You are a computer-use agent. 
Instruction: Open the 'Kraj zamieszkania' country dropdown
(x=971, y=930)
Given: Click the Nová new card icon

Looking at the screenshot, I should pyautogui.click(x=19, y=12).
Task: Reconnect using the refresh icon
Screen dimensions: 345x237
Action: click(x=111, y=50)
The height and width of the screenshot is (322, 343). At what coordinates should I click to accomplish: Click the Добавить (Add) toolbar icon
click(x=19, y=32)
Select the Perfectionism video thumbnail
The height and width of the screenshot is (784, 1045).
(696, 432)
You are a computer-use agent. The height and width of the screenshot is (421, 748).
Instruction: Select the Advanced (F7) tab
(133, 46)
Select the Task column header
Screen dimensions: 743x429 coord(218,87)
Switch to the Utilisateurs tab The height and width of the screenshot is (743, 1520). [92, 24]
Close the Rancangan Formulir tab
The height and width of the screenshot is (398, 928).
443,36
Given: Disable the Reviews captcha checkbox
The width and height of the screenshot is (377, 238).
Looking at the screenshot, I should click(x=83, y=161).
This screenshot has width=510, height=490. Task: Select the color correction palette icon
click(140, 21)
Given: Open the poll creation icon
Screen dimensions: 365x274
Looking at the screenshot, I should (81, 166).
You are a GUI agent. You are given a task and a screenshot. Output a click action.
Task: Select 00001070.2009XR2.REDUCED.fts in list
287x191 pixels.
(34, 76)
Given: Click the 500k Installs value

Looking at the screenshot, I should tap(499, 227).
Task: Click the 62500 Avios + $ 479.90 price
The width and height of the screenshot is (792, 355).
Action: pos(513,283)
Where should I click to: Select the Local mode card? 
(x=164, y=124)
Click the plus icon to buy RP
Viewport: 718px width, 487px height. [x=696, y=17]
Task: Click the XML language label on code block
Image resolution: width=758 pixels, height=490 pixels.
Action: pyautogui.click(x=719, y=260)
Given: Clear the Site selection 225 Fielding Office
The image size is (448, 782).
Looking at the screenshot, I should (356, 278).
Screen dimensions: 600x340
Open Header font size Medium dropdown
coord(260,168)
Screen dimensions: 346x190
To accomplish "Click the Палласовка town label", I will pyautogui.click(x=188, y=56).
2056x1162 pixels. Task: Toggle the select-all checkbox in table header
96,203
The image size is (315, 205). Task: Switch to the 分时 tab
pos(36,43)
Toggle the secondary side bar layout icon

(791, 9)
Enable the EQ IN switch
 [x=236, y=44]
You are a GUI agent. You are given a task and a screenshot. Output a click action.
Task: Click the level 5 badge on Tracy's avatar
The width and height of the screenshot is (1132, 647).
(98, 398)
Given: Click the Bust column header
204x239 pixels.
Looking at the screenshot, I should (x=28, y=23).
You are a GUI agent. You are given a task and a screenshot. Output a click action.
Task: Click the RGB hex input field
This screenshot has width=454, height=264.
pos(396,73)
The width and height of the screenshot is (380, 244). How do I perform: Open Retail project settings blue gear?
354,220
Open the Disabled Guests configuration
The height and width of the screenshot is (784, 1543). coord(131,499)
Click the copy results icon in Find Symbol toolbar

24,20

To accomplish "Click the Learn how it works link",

-*-

-- THE TASK --
Can you give the listing as a numbered list, starting at the line containing "Where should I" and ending with the line containing "Viewport: 718px width, 487px", leaving out blank lines?

-- OUTPUT OF THE EXERCISE --
1. Where should I click to: Select the Local mode card? 
2. (x=164, y=124)
3. Click the plus icon to buy RP
4. Viewport: 718px width, 487px height. [x=696, y=17]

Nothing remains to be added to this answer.